Congress? Debates? Seriously. We’re already gone. Why are you making this worse? These titles are about action, not inaction.

Also, why is the Chancellor secretly dispatching the Jedi? Shouldn’t he be openly doing it? It seems like the Jedi are the U.N. of this galaxy. They keep the peace, and don’t really factor into any kind of politics. So why wouldn’t you say, “All right, shit’s going down, I’m sending these impartial people to deal with it”? Isn’t that your out? If there’s war or something on the brink in the Middle East, if the president says, “We’re sending peacekeepers to go find a diplomatic solution,” isn’t that better than secretly sending people to go stop it? What happens if they do? How do you explain that? You’re potentially creating a bigger shitstorm by doing it underhanded like this. Makes no sense.

Colin:

So basically, we’re told that there’s a conflict. Okay. The only important thing we need to know is that the Senate is bickering, so two Jedi Knights have been asked to handle it. It’s in writing, they’ve been dispatched to “settle the conflict.” Just so we’re clear.
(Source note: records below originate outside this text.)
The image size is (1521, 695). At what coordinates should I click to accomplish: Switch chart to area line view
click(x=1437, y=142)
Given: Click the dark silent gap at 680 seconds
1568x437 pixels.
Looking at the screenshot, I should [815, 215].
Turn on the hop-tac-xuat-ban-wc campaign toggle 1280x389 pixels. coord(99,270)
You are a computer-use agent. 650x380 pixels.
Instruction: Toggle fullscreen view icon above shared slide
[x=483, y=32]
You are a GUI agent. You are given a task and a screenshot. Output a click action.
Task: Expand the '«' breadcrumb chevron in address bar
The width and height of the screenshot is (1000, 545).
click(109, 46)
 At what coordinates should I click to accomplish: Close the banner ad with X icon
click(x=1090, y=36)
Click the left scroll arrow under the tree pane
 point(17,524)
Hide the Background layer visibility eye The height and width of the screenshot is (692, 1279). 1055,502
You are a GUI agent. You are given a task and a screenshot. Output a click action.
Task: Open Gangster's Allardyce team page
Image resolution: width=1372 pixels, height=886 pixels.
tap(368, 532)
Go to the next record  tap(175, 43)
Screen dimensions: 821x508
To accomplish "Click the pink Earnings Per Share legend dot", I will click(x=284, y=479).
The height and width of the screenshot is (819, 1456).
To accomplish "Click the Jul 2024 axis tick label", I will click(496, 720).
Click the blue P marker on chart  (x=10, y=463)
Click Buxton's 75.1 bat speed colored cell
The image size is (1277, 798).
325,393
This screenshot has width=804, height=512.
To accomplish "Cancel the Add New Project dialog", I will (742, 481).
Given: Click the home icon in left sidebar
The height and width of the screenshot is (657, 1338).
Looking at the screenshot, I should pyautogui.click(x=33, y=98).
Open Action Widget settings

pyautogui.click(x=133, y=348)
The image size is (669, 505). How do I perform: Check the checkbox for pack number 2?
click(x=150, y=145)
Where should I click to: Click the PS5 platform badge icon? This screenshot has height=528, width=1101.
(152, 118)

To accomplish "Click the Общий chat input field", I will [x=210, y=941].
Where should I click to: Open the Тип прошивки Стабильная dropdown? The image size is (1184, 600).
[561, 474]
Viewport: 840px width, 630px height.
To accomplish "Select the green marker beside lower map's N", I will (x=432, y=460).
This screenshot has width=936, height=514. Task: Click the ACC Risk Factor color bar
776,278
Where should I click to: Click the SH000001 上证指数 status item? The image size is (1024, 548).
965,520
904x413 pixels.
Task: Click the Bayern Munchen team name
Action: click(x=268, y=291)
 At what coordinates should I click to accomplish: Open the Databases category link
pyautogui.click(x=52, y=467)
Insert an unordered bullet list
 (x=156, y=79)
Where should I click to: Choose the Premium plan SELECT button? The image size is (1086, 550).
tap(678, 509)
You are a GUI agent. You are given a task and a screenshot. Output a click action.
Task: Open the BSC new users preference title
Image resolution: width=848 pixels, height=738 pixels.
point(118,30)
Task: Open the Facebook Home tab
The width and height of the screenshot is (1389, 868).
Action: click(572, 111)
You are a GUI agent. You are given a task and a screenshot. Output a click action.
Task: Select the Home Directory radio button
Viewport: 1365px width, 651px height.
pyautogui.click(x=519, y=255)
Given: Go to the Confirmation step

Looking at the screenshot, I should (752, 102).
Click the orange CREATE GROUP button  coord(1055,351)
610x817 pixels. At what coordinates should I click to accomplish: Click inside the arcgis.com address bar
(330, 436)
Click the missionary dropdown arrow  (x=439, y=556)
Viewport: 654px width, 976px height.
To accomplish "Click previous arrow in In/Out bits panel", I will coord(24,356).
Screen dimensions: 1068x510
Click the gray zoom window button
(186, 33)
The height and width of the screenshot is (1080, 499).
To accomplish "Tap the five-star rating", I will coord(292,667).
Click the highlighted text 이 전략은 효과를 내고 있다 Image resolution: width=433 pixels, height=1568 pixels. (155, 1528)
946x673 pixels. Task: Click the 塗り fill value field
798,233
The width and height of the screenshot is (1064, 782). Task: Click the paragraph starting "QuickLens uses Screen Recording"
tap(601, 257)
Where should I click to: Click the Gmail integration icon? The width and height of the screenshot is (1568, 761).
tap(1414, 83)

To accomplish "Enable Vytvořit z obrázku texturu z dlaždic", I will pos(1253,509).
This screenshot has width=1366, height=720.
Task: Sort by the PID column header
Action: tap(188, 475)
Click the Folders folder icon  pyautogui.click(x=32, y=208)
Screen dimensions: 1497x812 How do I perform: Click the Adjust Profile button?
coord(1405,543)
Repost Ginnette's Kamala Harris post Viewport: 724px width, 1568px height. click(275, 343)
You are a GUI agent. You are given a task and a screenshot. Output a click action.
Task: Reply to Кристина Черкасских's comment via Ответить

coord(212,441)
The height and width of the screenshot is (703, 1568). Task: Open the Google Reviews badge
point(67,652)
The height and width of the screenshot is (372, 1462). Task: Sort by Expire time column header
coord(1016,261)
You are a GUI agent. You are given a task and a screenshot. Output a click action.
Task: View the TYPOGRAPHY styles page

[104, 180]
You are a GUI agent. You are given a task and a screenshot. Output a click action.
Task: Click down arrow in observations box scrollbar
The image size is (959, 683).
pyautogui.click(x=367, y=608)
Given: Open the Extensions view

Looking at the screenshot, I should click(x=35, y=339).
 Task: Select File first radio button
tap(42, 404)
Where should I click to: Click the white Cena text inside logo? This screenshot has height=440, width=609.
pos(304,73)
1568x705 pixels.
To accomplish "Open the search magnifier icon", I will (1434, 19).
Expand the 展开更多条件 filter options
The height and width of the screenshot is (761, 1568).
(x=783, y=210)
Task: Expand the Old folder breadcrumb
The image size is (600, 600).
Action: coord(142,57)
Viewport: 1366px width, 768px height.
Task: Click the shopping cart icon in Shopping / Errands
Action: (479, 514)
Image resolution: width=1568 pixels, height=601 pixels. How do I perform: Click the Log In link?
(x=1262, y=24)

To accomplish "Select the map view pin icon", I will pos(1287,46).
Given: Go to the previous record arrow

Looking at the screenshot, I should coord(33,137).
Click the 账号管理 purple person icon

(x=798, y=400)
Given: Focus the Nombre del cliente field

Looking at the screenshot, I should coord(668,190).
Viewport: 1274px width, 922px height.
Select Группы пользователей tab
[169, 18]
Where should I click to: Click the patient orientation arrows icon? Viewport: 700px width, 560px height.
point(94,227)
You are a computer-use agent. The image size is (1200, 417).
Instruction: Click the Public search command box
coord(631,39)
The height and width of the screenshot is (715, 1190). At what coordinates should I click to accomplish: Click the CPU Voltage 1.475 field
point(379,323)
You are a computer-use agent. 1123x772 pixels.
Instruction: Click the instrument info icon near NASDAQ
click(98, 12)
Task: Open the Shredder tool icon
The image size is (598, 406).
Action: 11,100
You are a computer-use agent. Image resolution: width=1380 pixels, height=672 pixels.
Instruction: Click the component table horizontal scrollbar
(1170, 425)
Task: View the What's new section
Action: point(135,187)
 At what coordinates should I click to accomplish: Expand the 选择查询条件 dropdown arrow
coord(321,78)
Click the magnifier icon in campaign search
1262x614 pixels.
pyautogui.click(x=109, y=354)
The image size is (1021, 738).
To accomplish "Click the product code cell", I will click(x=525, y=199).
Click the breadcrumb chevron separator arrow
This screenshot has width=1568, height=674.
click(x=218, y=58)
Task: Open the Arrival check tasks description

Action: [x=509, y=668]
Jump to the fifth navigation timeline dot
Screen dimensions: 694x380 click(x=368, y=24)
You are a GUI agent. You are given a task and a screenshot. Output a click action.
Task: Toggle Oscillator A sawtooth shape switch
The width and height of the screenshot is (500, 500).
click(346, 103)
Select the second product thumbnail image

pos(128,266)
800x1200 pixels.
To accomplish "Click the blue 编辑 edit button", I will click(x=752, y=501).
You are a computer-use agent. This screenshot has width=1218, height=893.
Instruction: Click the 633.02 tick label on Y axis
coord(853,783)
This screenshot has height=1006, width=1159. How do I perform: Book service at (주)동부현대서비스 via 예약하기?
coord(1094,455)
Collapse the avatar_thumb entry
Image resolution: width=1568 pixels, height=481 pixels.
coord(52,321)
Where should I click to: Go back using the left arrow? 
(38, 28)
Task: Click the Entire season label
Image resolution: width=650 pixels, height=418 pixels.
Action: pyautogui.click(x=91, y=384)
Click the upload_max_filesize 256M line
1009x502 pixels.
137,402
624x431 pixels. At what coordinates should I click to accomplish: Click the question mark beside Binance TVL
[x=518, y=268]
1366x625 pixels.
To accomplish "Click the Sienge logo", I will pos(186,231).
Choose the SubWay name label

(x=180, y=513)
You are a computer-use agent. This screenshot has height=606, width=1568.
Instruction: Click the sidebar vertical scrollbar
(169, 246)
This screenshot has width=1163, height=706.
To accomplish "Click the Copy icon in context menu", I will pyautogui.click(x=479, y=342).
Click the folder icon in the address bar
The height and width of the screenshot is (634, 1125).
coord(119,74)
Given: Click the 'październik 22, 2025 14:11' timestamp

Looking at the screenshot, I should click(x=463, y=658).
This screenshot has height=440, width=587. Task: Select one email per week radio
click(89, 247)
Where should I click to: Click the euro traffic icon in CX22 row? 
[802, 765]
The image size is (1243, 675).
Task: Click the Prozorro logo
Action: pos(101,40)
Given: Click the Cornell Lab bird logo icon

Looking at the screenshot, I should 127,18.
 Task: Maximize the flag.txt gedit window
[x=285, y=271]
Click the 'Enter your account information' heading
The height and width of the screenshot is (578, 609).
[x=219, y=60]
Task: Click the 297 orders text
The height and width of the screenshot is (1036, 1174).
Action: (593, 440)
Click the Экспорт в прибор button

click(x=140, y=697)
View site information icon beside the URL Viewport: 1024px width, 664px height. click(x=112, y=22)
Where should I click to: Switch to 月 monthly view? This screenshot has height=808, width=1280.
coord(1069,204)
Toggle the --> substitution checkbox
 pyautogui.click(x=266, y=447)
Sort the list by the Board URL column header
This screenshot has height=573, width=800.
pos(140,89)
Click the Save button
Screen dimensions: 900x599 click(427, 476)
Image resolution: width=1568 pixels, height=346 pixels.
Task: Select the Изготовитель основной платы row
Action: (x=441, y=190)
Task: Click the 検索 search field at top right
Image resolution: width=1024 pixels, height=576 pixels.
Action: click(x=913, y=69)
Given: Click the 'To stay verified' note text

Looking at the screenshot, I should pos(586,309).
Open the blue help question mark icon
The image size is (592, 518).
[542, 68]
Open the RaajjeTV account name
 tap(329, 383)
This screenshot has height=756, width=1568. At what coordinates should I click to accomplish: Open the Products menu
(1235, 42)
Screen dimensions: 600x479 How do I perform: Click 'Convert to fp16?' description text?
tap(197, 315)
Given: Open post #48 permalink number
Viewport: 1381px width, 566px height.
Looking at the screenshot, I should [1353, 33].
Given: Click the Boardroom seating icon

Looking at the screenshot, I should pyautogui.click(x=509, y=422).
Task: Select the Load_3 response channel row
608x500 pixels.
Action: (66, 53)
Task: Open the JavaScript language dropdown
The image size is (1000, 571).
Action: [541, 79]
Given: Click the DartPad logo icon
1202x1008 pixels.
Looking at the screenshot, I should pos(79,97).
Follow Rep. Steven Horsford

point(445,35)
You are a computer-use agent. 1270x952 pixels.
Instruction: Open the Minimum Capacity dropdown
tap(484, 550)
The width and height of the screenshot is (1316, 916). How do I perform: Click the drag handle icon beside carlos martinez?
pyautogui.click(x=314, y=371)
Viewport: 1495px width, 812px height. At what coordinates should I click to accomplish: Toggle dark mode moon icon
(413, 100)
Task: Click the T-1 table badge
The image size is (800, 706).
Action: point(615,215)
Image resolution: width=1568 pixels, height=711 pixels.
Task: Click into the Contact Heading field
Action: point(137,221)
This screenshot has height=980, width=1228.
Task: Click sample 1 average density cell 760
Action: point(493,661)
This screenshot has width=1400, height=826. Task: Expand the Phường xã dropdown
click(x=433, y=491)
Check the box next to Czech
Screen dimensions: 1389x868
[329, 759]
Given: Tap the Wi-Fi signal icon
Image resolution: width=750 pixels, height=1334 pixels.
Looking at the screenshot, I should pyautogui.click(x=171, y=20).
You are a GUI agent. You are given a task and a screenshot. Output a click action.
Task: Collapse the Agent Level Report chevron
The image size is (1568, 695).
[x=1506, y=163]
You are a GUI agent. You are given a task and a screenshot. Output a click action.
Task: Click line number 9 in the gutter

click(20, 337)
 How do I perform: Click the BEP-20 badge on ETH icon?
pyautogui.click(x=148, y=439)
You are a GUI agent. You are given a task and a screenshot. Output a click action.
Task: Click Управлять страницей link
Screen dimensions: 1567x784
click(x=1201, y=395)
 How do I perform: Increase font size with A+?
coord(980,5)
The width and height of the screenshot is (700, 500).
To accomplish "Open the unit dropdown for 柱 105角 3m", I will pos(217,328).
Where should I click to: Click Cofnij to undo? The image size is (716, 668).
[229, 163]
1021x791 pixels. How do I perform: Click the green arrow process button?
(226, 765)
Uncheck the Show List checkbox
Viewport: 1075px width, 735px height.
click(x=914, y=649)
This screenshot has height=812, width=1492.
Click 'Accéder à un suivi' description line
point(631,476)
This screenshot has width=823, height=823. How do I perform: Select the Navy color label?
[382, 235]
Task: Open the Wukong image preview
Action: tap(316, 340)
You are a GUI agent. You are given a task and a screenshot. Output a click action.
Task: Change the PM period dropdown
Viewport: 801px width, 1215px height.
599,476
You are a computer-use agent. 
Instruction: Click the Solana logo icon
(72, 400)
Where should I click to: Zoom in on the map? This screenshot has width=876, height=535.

This whole thing is crazy confusing, and the one thing we can take out of it is — this isn’t what the titles should be, and again represents the rest of the film. They’re not exciting, they don’t get you into the plot (while also being representative of what that plot is), and you’re left scratching your head more than anything.

A complete fail for opening titles, and I think we all recognize this.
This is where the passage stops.